• Task:
Return exactly the lines of the records below, starting at the line that contains "Screen dimensions: 1384x541" and ending at the line that contains "Task: Select the S3 (165.631) support label", with both of those lines kept.

• Entries shown:
################

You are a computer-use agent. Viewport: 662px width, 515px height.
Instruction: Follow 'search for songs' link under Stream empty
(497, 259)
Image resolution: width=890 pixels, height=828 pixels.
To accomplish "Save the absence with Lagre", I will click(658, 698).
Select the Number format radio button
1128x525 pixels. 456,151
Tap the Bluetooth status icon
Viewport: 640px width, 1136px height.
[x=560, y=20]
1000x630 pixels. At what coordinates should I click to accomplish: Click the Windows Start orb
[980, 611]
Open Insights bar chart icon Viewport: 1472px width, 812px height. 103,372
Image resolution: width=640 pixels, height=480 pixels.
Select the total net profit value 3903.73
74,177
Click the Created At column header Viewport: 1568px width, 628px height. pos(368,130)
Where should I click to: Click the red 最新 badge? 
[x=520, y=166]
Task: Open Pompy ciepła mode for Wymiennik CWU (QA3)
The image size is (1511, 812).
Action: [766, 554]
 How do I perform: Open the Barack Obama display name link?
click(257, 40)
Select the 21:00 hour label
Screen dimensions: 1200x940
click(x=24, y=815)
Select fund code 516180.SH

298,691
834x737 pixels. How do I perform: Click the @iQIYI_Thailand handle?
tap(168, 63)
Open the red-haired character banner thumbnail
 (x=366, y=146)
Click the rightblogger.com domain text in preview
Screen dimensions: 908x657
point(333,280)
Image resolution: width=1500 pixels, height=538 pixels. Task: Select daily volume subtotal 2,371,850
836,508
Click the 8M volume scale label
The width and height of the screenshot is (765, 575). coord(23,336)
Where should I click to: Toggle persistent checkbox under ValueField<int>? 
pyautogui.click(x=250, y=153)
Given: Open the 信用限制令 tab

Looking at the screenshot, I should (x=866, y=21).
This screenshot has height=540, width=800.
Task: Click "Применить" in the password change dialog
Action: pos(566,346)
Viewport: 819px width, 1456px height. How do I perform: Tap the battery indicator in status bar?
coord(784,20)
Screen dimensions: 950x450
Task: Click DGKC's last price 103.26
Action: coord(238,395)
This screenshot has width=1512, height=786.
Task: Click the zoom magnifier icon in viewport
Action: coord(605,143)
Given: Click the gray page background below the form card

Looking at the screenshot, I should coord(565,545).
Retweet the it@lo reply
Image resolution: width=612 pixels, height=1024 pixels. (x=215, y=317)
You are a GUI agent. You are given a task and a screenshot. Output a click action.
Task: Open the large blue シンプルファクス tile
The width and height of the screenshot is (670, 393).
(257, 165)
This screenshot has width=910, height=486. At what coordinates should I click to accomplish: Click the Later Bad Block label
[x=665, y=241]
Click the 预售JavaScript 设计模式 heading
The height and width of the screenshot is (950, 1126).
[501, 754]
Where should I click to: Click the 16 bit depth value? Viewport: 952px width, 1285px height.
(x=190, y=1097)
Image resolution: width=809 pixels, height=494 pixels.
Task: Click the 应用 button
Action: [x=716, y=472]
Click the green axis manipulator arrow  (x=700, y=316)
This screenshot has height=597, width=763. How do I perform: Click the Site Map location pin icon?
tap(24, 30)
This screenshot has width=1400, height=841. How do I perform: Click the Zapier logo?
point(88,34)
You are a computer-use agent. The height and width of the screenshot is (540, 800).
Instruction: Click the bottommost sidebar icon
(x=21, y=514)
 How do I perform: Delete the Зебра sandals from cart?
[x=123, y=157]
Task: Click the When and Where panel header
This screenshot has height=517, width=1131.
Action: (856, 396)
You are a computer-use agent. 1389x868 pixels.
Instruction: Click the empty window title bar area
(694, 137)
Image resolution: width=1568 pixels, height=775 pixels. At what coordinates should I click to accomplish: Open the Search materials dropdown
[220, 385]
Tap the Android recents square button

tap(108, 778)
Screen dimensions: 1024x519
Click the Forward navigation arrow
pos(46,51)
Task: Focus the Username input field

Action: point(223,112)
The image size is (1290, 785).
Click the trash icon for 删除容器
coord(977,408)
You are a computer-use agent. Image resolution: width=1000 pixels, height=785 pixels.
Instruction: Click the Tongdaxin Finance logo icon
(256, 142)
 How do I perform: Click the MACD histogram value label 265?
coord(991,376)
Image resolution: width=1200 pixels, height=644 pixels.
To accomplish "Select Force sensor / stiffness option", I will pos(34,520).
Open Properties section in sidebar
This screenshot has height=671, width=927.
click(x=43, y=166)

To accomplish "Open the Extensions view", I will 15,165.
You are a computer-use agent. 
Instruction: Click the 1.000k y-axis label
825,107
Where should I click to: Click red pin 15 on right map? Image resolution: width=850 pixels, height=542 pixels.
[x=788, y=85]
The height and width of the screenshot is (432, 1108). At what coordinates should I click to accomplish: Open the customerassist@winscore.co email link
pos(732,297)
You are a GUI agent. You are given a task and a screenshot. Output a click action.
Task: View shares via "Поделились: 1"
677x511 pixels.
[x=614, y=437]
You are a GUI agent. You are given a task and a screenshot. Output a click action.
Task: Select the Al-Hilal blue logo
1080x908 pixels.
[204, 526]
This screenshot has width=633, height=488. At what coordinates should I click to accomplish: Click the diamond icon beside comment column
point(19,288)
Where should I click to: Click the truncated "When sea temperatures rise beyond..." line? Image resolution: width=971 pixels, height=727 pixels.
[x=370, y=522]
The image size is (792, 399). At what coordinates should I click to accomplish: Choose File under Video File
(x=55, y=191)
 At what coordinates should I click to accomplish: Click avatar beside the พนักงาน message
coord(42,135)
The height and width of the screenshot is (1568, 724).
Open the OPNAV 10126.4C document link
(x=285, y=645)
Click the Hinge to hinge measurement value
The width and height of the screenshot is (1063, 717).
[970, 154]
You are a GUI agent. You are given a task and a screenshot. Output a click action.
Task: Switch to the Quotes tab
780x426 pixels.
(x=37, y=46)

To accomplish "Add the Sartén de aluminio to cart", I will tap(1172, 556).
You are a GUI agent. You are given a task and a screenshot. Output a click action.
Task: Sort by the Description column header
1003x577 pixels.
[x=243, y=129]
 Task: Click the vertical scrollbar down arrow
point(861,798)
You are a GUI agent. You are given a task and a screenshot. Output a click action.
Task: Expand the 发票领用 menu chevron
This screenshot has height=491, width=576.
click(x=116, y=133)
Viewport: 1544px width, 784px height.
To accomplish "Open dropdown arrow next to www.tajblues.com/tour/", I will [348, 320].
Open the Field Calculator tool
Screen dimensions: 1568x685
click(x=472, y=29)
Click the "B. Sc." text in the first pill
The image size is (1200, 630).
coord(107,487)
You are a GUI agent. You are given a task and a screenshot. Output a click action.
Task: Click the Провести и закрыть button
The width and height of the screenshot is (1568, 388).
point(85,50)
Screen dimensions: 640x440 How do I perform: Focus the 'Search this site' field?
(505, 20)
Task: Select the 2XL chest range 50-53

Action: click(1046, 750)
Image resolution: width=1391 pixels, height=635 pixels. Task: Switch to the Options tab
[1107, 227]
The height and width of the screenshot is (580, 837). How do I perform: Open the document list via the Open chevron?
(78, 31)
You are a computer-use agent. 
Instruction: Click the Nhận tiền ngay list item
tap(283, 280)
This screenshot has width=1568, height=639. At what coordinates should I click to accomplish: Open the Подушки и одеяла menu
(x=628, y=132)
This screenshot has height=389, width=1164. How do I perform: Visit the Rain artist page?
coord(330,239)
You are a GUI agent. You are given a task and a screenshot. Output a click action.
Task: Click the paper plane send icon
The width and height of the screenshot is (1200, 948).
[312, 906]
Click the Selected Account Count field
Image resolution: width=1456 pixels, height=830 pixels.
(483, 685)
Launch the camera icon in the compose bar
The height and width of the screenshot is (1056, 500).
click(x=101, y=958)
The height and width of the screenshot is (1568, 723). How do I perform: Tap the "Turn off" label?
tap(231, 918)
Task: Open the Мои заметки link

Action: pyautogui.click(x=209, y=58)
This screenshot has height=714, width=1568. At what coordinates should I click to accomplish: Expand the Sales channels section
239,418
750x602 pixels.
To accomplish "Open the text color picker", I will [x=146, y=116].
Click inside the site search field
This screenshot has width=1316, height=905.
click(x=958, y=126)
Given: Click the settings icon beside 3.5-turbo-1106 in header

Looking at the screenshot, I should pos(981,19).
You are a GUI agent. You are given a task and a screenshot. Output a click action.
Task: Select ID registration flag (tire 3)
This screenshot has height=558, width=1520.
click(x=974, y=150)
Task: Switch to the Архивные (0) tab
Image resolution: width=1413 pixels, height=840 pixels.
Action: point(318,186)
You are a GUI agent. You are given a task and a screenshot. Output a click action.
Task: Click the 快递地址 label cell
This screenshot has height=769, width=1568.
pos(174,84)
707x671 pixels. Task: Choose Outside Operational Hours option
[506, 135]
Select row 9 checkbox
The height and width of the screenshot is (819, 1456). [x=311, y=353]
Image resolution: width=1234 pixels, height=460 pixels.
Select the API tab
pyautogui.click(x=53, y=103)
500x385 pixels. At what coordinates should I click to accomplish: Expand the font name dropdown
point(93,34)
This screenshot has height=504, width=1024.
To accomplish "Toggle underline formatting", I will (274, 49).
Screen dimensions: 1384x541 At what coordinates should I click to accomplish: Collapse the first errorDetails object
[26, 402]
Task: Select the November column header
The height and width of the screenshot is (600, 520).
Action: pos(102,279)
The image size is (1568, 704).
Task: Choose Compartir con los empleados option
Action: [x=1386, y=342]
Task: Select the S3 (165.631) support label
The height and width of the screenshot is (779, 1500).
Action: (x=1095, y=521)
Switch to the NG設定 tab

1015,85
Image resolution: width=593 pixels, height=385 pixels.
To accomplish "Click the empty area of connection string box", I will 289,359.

################

• Task answer:
Screen dimensions: 1384x541 At what coordinates should I click to accomplish: Collapse the first errorDetails object
[26, 402]
Task: Select the November column header
The height and width of the screenshot is (600, 520).
Action: pos(102,279)
The image size is (1568, 704).
Task: Choose Compartir con los empleados option
Action: [x=1386, y=342]
Task: Select the S3 (165.631) support label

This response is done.